What is your bank’s innovation strategy? Source: Challenging the challengers: Europe’s banks face the competition, Economist Impact/Temenos, Jan 2024

The study also found that the European banks surveyed are more concerned than their peers in other regions that environmental, social and governance (ESG) regulations will lower the financial profitability of the banking sector. However, European banks are lagging behind their peers in offering embedded ESG/sustainable banking propositions to their customers.

Banks will offer embedded ESG:sustainable banking propositions to their customers - both retail and enterprise

Banks will offer embedded ESG:sustainable banking propositions to their customers – both retail and enterprise, Source: Challenging the challengers: Europe’s banks face the competition, Economist Impact/Temenos, Jan 2024

ESG considerations are growing ever-so critical to European banks. Firstly, regulatory authorities are increasingly emphasizing ESG compliance, necessitating banks to disclose ESG-related risks and adhere to environmental and social regulations.

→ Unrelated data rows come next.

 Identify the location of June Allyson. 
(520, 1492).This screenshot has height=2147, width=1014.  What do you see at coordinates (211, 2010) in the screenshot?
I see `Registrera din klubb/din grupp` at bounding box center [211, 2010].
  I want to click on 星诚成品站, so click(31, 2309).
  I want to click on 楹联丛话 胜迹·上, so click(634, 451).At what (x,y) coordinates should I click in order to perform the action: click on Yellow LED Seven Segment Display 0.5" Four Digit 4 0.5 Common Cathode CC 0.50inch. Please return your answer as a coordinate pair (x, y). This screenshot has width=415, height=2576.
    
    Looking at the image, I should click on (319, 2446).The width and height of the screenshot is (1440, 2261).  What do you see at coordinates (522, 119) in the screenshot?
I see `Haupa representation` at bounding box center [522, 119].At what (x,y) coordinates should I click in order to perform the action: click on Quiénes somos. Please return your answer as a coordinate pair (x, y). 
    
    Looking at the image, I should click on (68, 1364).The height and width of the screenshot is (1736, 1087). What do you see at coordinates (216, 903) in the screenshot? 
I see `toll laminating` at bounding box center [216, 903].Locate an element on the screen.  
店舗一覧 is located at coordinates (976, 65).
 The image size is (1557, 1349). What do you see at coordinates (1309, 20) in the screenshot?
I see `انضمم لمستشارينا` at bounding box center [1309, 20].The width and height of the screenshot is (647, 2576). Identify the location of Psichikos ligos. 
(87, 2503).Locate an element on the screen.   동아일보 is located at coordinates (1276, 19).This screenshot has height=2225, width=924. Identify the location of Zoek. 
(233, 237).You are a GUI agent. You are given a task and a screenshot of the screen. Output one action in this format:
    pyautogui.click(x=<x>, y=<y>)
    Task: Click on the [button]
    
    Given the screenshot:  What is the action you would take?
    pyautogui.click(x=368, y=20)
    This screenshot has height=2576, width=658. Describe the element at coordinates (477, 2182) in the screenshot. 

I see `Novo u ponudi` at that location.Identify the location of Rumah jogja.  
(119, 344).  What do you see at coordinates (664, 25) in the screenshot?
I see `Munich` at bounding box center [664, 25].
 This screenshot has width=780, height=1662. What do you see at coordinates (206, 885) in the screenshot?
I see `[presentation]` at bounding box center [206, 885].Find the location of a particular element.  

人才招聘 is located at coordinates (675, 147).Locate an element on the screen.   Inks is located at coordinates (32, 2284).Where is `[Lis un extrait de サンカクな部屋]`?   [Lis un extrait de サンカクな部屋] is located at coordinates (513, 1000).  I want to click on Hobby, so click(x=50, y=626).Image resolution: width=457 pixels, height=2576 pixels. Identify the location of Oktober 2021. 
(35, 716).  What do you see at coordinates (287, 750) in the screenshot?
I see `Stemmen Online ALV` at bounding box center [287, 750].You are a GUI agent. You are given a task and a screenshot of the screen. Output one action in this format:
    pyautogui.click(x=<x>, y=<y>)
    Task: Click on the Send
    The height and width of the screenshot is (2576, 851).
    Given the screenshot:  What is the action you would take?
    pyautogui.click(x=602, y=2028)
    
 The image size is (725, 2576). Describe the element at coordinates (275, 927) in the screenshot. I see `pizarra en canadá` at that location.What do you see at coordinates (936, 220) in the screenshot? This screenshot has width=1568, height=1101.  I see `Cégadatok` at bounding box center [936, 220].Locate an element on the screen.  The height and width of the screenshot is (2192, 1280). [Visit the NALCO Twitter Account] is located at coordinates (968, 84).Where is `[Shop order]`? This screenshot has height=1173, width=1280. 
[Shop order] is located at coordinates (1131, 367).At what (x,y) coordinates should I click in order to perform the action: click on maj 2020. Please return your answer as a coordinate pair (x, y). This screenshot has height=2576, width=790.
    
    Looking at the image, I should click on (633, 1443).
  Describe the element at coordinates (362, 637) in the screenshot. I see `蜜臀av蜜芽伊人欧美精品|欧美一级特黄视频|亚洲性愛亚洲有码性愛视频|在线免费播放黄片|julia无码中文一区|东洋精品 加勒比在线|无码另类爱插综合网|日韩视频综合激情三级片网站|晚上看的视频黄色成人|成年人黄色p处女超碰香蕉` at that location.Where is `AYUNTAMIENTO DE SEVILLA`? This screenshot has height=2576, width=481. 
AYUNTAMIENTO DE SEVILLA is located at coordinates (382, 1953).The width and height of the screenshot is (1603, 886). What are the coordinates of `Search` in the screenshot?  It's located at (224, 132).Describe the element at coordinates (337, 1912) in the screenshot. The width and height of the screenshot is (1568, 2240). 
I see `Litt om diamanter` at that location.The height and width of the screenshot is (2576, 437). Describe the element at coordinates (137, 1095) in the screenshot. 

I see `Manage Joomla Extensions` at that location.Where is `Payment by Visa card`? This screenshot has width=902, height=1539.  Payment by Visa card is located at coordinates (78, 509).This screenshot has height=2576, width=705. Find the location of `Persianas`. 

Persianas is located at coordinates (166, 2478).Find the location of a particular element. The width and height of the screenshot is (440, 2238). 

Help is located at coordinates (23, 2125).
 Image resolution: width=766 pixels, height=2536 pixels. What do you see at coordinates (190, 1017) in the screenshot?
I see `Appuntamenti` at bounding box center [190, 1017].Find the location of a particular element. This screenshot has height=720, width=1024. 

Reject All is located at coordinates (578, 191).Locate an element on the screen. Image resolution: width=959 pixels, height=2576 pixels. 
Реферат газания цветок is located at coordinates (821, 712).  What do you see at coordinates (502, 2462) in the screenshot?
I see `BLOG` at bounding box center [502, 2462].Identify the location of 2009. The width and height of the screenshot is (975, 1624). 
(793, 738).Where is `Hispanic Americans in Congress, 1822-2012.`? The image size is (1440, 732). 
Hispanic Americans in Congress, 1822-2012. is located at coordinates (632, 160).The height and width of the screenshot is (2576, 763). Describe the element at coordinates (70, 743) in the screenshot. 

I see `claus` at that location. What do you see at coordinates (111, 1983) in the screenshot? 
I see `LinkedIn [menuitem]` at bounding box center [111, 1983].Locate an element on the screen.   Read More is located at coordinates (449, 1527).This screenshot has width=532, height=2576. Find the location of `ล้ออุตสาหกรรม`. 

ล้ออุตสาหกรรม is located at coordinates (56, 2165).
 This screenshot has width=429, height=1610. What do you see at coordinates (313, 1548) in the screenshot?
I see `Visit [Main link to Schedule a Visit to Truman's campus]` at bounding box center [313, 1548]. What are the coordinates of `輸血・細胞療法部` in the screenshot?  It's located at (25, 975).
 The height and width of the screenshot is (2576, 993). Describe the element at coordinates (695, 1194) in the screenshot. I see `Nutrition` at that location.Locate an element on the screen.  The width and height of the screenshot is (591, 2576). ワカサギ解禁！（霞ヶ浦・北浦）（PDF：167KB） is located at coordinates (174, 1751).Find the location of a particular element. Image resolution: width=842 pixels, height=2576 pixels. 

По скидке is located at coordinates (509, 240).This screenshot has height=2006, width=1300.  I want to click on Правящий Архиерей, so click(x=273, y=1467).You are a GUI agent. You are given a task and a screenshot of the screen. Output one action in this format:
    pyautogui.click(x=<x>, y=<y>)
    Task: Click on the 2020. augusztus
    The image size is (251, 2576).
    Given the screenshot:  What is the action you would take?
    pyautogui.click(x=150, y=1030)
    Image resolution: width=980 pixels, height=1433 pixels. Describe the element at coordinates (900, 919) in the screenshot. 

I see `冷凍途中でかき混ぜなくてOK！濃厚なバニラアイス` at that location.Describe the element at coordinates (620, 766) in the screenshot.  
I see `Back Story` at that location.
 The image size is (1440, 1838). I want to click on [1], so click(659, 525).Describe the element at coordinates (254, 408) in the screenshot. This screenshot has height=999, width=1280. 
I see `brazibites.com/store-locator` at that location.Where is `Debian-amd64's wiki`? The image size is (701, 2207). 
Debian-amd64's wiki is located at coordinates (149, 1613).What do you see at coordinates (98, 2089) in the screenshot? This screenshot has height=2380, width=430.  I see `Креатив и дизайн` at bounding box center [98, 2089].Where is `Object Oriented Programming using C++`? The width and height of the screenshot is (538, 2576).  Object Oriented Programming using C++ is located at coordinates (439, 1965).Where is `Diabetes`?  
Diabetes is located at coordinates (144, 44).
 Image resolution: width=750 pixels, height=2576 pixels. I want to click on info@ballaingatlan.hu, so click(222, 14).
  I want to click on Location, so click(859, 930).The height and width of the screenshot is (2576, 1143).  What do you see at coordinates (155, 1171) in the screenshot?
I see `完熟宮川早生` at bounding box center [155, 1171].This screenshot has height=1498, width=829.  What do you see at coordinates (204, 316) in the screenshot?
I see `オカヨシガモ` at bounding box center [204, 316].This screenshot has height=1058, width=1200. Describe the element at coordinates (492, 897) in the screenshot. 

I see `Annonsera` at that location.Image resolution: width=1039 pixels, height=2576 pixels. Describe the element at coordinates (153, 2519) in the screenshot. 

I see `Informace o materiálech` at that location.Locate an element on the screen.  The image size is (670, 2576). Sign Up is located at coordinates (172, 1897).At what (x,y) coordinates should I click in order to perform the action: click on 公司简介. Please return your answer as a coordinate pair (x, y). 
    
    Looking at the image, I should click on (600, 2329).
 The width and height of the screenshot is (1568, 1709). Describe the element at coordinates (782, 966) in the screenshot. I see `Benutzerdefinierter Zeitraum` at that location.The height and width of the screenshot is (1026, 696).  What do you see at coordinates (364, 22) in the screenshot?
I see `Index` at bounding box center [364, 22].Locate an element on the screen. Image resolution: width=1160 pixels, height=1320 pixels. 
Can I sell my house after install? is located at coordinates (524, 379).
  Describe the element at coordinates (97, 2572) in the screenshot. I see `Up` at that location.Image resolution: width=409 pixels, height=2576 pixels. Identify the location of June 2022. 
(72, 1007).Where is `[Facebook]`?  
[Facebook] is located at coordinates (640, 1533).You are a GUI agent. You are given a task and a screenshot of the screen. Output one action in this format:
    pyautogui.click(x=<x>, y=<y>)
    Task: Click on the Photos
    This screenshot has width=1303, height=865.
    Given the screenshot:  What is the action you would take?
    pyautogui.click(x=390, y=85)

Secondly, ESG considerations can directly impact a bank’s financial performance.

For example, investments in environmentally sustainable projects may generate positive returns while reducing exposure to climate-related risks. Moreover, integrating ESG factors into risk management processes allows banks to identify and mitigate risks associated with climate change, social issues and governance practices.

In December 2022, the European Banking Authority (EBA) published its roadmap on sustainable finance, outlining the objectives and timeline for delivering mandates and tasks in the area of green finance and ESG risks.

The EBA’s objectives include enhancing transparency and disclosures regarding ESG risks, integrating ESG factors into risk management and supervision, assessing prudential regulations related to environmental and social considerations, contributing to the development of green standards, and monitoring developments in sustainable finance and institutions’ ESG risk profiles.